Clay v. Advanced Computer Applications, Inc., 559 A.2d 917, 918-19 (Pa. 1989) ("the PHRA provides a statutory remedy that precludes the assertion of a common law tort action for wrongful discharge based upon discrimination").
See 43 Pa.C.S. §§ 959(a), 962; see also Woodson v. Scott Paper Co., 109 F.3d 913, 925 (3d Cir. 1997).
E. We grant leave for Attorney Miley to file a Second Amended Complaint.
We dismissed Attorney Miley's race discrimination and Monell claims under § 1983 without prejudice and will grant leave for her to file a Second Amended Complaint for those claims. Fed. R. Civ. P. 15(a)(1) allows leave for plaintiffs to amend complaints "when justice so requires." We are instructed to grant leave to amend pleadings in the absence of undue delay, bad faith, failure to cure deficiencies, and futility of amendment. Attorney Miley has not caused undue delay or asserted her claims in bad faith. We will give Attorney Miley one more chance to cure the deficiencies in her amended complaint.
See Foman v. Davis, 371 U.S. 178, 182 (1962) (leave to amend should be denied only when there is a justifiable reason). --------
III. Conclusion
Attorney Miley cannot bring claims against the Authority under § 1981. She failed to state a claim under § 1983. And she cannot assert common law state claims for employment discrimination. In the accompanying Order, we dismiss her § 1983 retaliation claim, § 1981 claims, and state law claims with prejudice and dismiss her § 1983 Monell race discrimination claim with leave for her to file a Second Amended Complaint, if possible under Rule 11, seeking a remedy against the Authority under Monell for alleged race discrimination.
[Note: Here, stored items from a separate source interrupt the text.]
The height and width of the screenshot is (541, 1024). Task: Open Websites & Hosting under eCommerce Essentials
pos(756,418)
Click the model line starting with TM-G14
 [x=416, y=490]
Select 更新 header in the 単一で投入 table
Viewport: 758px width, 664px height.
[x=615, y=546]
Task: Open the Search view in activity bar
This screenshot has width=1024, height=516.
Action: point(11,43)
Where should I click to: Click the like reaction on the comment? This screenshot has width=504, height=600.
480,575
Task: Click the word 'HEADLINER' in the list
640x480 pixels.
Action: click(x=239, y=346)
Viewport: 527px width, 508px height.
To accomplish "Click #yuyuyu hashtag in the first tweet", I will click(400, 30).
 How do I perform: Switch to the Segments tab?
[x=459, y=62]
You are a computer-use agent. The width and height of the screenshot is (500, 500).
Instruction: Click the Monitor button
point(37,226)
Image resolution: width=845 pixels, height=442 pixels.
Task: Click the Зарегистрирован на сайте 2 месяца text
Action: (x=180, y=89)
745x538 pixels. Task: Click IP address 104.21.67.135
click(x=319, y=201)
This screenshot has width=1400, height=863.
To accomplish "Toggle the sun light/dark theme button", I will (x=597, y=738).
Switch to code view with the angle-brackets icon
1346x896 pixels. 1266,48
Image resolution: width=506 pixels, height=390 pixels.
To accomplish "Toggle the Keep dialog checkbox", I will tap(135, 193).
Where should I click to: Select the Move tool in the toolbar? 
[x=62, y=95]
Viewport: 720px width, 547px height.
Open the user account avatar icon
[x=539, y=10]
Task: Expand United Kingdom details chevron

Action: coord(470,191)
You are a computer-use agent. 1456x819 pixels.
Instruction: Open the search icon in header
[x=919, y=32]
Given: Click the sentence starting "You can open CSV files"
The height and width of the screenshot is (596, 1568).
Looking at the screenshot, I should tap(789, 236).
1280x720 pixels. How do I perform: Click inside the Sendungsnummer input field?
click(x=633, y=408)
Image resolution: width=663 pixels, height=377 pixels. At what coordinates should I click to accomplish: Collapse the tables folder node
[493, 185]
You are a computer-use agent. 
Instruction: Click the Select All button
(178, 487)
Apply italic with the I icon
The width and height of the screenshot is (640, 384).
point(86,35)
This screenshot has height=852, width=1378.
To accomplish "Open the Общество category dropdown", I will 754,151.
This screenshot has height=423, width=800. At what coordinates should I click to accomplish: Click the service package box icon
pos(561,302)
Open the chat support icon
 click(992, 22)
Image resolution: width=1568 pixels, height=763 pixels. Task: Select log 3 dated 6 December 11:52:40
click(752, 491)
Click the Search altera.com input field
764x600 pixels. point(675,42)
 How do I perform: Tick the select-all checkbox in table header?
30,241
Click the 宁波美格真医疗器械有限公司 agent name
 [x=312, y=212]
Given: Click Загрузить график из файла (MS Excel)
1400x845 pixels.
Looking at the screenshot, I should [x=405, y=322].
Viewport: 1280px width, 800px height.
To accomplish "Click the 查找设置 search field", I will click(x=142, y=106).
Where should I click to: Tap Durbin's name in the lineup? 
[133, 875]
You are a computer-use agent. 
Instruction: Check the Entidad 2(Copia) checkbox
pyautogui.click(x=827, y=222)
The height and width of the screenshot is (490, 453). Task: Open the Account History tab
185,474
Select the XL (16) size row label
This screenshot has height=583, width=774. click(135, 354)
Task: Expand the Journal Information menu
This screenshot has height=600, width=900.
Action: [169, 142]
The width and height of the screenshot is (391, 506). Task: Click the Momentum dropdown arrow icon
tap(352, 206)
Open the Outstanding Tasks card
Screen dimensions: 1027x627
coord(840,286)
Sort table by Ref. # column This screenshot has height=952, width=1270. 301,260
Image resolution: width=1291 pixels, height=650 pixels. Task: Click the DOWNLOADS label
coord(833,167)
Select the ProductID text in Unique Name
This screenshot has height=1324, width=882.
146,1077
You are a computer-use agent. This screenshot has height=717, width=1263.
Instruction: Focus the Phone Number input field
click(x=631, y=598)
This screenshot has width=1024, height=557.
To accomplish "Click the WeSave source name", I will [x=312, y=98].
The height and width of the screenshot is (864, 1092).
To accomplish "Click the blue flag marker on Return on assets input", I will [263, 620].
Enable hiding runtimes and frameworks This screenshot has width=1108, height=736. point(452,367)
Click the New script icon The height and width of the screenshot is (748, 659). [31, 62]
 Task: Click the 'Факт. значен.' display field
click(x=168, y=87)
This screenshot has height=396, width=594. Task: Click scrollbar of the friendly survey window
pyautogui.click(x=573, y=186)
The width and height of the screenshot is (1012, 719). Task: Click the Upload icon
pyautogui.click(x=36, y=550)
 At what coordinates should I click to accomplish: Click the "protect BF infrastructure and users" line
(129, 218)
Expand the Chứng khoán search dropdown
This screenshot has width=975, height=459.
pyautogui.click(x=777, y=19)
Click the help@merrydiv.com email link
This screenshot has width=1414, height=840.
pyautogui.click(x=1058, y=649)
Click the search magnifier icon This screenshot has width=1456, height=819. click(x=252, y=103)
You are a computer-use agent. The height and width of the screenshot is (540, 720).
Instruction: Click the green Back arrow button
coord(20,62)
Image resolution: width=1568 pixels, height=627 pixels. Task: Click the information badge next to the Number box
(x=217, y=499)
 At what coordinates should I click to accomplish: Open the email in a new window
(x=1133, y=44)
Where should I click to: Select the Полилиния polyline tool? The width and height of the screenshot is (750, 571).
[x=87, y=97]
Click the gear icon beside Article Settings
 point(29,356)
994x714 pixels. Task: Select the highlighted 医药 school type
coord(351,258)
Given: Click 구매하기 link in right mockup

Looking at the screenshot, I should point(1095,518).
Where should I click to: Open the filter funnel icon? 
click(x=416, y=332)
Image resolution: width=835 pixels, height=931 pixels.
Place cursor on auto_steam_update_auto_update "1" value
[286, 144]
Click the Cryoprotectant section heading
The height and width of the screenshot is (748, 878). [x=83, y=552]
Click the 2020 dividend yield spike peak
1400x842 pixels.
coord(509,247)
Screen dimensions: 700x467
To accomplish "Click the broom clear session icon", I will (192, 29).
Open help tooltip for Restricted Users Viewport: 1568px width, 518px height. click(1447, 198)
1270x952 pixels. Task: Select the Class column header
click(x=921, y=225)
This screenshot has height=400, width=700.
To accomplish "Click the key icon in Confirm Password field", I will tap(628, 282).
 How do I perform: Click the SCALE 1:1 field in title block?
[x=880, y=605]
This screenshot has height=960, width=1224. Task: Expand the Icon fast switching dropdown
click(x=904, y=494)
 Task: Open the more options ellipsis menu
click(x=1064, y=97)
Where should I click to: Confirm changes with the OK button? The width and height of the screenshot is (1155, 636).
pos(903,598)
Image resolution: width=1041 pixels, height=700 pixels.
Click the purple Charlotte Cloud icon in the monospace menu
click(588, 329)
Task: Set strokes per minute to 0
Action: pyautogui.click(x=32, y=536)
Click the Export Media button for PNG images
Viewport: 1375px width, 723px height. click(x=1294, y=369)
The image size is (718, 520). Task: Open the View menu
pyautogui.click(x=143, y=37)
Fowler v. UPMC Shadyside, 578 F.3d 203, 210-11 (3d Cir. 2009) (internal citations omitted). In deciding a motion to dismiss, we may consider "the allegations contained in the complaint, exhibits attached to the complaint and matters of public record," and any "undisputedly authentic document that a defendant attaches as an exhibit to a motion to dismiss if the plaintiff's claims are based on the document." Pension Benefits Guar. Corp. v. White Consol. Indus., Inc., 998 F.2d 1192, 1196 (3d Cir. 1993).